The case history of a right-handed woman who developed severe and stable alexia and agraphia following a circumscribed surgical lesion in the premotor cortex is reported from the Department of Neurology, Division of Behavioral Neurology and Cognitive Neuroscience, University of Iowa College of Medicine, Iowa City, Iowa. The lesion was above Broca's area in Exner's area. Her visual perception, intellect, memory, oral spelling, and drawing were normal and she was not aphasic or hemiparetic. She was unable to read sentences and her reading of single words and letters was severely impaired. She could not write recognizable letters or words. By contrast she was able to write numbers and perform written calculations without difficulty. These dissociations of function provide evidence of specificity of cognitive and neural representation. [1]
COMMENT The isolated simultaneous occurrence of alexia and agraphia is rare. In this case the anatomical lesion within the left frontal lobe was unusually circumscribed. The sector of association cortex in the frontal lobe, known as Exner's area, appears to be related to the ability to read and write. The pathology of the small lesion removed surgically was a single metastasis from an adenocarcinoma of the lung. Neurological evaluation was normal except for the cognitive defect described.

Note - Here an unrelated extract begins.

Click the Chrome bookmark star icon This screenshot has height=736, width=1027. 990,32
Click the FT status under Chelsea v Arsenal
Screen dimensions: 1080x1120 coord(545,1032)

The neuroanatomical basis of developmental dyslexia has been debated since this hypothesis was proposed by Orton in 1937. Patterns of task related slow-brain potentials have been investigated in six dyslexic youths by Landwehrmeyer B et al [2]. Whereas control subjects revealed greater left hemisphere negativity during linguistic tasks, the reverse was found with dyslexics. The authors, working at the Neurologische Universitatsklinik, Freiburg, West Germany, concluded that dyslexia is associated with changes in the lateral distribution of cortical activity during certain types of language processing.